A set of industry and education forces will convene in San Diego on December 10-12 to define a process and specifications for the achievement of 1-1 computing in K-12 education. The ratio in North America is about 10 students to 1 computer right now, and everyone knows that the intervening ratios of 6-1, 4-1, etc, will deliver marginal learning benefits at
enormous cost: educational transformation can only begin with 1-1. Yet nobody knows what 1-1 really looks like. Meanwhile, there is a growing backlash against the results of office technologies being offloaded into the classroom, including predictably high TCO (Total Cost of Ownership) together with questionable accountability gains. Deals like the recent USD $160M decision by Michigan to supply HP notebooks to every student (even at USD $300 apiece) simply aren't scalable.

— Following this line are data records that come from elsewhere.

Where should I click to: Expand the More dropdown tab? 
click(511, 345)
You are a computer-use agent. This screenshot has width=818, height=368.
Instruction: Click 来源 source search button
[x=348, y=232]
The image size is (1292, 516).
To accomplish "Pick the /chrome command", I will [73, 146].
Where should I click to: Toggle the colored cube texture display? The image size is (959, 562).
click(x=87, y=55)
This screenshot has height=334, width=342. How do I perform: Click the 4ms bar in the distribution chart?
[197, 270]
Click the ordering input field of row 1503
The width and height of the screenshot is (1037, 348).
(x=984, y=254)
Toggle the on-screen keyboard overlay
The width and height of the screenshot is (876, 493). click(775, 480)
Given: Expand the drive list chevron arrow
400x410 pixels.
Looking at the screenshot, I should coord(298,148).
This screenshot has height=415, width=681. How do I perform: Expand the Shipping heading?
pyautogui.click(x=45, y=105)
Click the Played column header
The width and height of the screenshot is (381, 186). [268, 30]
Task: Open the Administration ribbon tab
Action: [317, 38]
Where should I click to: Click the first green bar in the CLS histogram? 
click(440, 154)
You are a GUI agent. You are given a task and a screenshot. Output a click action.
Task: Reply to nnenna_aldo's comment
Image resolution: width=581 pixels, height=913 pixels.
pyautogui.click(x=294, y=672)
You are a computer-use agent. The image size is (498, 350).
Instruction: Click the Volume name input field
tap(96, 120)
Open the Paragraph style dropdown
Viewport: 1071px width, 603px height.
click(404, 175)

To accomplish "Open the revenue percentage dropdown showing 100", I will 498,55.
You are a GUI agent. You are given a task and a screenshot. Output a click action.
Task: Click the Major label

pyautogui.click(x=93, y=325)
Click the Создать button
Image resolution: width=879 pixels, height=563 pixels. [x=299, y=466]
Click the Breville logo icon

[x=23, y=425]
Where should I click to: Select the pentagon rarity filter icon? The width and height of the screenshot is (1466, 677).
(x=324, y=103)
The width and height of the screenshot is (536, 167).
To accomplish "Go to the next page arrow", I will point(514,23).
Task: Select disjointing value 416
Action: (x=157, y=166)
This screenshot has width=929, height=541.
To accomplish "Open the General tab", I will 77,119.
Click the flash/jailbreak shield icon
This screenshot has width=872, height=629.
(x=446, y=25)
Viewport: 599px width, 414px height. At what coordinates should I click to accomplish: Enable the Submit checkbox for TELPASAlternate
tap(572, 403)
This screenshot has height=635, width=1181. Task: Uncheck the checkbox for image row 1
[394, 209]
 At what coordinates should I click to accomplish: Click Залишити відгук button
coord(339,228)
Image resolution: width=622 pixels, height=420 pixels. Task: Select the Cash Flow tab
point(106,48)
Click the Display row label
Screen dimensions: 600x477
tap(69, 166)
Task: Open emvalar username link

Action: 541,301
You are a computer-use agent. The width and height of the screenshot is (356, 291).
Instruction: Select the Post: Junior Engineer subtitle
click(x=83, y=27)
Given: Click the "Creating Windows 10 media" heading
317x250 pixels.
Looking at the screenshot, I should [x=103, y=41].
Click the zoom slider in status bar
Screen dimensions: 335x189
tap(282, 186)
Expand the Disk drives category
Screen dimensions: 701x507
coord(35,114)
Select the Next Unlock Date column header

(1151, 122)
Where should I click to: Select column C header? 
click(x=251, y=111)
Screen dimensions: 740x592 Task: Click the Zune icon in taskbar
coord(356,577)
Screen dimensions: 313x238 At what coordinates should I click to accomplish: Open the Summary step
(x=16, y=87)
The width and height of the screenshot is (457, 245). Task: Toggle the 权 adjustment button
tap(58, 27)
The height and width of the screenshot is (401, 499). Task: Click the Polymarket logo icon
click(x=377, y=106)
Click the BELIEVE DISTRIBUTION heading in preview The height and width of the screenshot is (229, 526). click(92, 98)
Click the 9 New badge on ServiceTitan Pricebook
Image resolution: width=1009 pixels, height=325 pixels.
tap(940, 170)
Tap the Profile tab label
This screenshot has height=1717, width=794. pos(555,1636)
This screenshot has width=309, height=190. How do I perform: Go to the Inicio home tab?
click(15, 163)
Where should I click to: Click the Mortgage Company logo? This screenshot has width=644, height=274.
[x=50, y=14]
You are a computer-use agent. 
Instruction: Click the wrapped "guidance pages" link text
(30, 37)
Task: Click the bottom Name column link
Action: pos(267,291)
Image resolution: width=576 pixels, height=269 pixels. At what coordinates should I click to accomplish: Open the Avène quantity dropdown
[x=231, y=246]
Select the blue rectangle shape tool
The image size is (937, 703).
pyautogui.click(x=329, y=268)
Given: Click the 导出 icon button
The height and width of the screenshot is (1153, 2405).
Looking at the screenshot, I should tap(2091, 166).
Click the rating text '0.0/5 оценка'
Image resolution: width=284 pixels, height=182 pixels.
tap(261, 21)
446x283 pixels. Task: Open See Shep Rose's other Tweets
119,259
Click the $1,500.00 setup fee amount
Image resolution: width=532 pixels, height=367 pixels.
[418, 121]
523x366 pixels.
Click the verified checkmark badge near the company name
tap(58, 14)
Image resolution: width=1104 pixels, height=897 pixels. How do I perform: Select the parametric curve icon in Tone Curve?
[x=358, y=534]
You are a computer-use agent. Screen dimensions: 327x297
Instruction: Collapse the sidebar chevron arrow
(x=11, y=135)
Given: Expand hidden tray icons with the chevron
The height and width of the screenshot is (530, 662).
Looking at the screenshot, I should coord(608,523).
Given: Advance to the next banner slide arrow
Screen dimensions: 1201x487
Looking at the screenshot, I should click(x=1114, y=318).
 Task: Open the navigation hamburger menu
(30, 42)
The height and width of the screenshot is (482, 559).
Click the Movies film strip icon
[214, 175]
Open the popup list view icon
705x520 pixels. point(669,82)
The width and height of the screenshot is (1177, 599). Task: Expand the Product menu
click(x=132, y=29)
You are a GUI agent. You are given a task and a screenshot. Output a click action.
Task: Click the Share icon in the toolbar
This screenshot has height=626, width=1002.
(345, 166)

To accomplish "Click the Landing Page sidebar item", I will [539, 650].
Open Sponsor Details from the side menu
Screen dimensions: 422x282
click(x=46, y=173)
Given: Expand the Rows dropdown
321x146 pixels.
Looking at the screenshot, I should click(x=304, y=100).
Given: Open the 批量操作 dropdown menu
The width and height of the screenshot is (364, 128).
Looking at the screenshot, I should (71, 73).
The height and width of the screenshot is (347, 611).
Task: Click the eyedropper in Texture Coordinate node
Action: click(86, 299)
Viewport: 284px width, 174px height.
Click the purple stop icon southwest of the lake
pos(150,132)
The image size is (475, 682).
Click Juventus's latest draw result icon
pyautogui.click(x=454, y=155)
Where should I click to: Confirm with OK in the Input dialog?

The stakeholders realize that any sustainable solution is beyond the capacity of any single player. On the industry side, Intel, Sun, Dell, Palm, IBM, HP, Apple, Microsoft, TI, Nokia, Samsung and Sony are among the companies being represented at this first meeting. John Bailey from the Federal Department of Education will be there, along with representatives from leading school districts and research institutions. It seems that even the new Governator from California is trying to break free to join the session! The objective is to establish an open collective process, including research, development and field trials, to understand the value and feasibility of this destination while describing a roadmap to get there.
David Vogt is on the coordination team for PROJECT INKWELL. He welcomes all thoughts and contributions from UBC colleagues relative to this initiative.
Please use david.vogt@telus.net for email. Thanks!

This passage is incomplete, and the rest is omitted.